■ AIM OF THE TASK
Lines containing the word "will" are the ones to copy from the records below.

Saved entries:
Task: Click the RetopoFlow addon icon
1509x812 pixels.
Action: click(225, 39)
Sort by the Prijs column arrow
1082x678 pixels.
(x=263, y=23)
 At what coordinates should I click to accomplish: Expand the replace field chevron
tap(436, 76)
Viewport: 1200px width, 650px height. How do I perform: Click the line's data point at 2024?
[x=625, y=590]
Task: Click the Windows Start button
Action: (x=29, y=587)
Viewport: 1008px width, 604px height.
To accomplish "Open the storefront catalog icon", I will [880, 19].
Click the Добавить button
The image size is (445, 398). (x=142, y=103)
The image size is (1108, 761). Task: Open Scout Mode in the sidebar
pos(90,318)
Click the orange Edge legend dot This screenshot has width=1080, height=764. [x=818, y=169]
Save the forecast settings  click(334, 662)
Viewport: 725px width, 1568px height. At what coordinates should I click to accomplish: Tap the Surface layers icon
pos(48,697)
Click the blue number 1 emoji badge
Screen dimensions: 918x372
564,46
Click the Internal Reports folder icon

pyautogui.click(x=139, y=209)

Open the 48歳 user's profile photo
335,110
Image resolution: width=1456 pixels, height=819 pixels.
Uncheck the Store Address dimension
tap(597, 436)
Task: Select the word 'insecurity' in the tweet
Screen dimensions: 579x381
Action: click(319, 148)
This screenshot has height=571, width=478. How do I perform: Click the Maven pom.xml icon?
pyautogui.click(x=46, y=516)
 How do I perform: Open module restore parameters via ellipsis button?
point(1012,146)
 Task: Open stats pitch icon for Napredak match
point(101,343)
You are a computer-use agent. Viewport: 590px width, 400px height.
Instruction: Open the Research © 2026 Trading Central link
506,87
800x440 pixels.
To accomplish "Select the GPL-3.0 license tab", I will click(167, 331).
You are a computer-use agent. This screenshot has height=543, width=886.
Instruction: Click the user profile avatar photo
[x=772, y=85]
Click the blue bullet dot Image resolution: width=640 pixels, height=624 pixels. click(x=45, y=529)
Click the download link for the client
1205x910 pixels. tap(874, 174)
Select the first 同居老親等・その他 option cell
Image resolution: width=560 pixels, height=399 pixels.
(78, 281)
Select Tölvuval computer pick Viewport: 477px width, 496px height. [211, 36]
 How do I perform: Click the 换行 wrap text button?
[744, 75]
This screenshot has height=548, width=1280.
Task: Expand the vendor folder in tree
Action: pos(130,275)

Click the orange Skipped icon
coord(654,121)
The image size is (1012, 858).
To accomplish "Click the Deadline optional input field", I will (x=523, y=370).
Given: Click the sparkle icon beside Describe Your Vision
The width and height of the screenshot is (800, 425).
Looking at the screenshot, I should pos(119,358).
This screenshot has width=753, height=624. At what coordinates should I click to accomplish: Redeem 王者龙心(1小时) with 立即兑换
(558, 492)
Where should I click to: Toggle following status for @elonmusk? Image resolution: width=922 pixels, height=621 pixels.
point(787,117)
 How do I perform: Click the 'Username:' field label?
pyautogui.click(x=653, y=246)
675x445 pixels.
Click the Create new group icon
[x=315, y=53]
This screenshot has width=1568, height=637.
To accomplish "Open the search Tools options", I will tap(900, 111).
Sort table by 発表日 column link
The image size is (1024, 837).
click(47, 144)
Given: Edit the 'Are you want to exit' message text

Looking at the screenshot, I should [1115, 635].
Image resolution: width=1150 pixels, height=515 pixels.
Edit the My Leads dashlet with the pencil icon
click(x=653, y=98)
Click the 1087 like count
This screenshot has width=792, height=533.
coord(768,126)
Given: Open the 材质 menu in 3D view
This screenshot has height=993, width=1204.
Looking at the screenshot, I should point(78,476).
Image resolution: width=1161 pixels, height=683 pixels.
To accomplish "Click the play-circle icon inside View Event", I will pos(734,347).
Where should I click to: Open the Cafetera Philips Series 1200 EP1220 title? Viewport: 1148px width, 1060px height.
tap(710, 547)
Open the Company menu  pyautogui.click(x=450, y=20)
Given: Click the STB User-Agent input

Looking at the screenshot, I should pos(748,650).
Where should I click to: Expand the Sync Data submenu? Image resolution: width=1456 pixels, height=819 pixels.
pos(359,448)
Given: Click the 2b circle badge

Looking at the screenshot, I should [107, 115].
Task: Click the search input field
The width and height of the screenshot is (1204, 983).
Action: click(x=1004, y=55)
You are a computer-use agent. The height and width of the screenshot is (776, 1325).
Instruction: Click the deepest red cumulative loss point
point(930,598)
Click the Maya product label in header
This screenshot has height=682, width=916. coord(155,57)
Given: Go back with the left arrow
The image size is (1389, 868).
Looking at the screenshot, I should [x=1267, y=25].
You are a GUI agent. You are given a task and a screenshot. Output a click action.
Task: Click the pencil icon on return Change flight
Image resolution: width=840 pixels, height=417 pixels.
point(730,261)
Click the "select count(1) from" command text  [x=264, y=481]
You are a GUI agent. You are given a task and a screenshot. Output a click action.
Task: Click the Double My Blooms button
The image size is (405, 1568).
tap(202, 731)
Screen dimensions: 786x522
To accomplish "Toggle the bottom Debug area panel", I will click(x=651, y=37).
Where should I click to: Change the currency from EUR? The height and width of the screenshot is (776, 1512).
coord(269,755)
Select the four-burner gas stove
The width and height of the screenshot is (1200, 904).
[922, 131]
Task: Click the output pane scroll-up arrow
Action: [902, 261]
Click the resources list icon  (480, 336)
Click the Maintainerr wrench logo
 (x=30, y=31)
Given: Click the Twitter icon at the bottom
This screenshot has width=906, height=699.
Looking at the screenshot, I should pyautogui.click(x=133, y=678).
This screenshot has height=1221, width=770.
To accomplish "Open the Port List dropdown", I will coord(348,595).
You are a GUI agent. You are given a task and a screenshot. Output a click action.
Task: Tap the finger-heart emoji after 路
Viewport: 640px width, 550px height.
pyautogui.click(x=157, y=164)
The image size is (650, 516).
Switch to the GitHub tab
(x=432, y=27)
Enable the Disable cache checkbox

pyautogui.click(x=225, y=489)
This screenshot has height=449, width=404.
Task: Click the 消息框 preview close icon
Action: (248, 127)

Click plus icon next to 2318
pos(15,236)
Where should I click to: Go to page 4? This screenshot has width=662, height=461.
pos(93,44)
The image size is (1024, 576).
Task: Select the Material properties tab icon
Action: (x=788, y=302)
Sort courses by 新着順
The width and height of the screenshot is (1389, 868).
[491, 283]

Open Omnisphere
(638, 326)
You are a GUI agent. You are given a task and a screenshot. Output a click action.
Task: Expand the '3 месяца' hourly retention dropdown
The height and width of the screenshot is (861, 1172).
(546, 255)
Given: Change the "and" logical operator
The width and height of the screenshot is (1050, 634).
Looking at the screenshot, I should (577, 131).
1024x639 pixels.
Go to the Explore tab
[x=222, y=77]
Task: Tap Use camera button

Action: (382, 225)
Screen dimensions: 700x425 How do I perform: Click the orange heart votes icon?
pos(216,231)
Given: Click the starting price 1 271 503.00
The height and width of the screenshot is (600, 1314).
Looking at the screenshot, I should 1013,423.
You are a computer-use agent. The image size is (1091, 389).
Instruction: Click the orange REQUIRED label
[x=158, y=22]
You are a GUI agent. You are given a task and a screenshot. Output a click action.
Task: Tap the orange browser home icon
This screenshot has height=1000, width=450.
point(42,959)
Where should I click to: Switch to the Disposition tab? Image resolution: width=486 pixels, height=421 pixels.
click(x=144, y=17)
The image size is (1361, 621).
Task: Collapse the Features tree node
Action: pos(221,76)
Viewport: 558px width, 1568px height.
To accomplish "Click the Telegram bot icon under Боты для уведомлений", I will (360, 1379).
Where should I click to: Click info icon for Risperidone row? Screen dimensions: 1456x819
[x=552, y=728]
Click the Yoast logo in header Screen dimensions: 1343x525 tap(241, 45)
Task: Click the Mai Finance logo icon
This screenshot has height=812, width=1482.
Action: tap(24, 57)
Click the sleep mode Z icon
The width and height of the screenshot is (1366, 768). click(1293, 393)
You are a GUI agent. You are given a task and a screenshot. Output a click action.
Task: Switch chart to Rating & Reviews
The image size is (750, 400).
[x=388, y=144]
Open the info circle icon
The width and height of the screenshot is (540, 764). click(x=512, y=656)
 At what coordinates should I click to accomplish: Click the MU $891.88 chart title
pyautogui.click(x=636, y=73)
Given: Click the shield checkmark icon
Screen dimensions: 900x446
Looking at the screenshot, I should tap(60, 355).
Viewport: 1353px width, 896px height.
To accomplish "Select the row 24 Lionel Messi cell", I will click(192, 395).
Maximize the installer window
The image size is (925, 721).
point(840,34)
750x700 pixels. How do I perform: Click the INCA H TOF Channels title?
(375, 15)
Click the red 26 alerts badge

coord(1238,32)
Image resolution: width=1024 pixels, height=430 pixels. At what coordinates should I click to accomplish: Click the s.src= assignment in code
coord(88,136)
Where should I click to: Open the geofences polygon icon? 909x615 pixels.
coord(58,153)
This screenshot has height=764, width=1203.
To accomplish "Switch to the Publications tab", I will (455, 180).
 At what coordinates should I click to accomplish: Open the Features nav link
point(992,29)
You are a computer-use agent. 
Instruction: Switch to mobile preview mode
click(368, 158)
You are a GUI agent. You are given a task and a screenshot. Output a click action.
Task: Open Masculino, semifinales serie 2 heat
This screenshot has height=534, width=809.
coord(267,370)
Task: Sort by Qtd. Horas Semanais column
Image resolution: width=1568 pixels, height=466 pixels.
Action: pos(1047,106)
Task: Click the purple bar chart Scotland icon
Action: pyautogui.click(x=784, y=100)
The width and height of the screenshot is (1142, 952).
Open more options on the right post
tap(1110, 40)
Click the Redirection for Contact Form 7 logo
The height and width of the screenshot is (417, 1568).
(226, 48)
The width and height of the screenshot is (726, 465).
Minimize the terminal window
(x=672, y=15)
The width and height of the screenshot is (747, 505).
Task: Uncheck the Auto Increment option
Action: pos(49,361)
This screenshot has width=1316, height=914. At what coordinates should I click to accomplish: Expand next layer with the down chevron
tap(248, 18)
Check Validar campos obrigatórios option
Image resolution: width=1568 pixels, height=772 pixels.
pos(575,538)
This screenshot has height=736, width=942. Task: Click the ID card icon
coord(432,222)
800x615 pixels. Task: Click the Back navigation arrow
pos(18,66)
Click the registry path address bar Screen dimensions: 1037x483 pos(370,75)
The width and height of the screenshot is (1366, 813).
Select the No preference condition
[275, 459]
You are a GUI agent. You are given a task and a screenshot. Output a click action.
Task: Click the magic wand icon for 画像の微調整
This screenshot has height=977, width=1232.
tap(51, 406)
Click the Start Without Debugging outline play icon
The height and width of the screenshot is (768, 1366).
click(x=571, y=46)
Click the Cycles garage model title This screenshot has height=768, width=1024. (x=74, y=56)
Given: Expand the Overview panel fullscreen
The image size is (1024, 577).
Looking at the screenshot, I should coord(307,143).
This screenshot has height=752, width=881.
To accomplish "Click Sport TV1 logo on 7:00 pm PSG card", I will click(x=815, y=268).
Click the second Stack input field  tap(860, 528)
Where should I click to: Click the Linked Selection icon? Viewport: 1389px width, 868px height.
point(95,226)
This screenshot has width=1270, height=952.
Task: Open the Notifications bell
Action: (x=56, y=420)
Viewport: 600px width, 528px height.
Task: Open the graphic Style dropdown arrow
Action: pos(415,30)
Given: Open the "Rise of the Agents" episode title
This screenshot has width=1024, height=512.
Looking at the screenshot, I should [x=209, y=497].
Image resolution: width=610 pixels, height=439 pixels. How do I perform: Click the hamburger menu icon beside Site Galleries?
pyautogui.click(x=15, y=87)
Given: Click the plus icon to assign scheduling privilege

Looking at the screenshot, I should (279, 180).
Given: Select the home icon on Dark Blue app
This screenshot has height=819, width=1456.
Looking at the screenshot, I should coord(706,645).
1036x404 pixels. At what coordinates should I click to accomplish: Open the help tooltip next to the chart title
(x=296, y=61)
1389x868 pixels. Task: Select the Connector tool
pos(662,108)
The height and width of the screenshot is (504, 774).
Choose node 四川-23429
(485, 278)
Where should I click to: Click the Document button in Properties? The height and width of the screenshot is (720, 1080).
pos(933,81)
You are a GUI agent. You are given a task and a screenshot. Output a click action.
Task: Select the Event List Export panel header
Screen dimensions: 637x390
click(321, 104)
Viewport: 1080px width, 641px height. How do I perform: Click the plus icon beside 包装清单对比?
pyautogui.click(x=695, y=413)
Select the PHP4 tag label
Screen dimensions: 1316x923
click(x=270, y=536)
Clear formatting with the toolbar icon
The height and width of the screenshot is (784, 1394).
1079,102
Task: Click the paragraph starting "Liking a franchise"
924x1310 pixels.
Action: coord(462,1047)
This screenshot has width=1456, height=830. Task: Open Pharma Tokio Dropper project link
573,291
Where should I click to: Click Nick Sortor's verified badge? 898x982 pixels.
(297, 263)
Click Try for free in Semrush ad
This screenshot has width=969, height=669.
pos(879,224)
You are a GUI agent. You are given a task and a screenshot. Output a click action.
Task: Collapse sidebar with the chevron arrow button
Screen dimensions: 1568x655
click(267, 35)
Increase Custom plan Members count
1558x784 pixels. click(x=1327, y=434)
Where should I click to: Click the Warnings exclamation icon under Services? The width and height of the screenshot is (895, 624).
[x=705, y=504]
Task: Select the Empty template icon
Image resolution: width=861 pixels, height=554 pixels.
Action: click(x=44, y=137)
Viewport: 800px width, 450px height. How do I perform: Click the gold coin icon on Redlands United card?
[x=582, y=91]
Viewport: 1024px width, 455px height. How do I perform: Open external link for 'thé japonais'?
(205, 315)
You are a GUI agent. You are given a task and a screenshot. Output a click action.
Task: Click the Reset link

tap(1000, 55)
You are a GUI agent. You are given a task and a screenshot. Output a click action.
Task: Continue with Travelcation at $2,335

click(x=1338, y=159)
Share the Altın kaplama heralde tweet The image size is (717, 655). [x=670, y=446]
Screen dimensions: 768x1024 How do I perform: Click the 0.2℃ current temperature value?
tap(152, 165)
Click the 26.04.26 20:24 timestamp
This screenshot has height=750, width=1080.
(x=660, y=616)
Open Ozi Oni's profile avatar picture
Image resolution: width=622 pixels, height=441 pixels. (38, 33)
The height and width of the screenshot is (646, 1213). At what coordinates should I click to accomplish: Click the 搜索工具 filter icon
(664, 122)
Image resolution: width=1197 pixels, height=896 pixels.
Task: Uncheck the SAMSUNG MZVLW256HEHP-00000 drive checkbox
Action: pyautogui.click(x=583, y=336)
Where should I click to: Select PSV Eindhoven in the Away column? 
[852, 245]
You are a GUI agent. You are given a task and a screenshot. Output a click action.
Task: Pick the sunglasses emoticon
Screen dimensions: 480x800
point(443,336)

■ RESULT BELOW
To accomplish "Open the storefront catalog icon", I will [880, 19].
To accomplish "Select the GPL-3.0 license tab", I will click(167, 331).
To accomplish "Click the Deadline optional input field", I will (x=523, y=370).
To accomplish "Open the search Tools options", I will tap(900, 111).
To accomplish "Click the play-circle icon inside View Event", I will pos(734,347).
To accomplish "Toggle the bottom Debug area panel", I will click(x=651, y=37).
To accomplish "Open the Port List dropdown", I will coord(348,595).
To accomplish "Click the Telegram bot icon under Боты для уведомлений", I will (360, 1379).
To accomplish "Select the row 24 Lionel Messi cell", I will click(192, 395).
To accomplish "Switch to the Publications tab", I will (455, 180).
To accomplish "Click Sport TV1 logo on 7:00 pm PSG card", I will click(x=815, y=268).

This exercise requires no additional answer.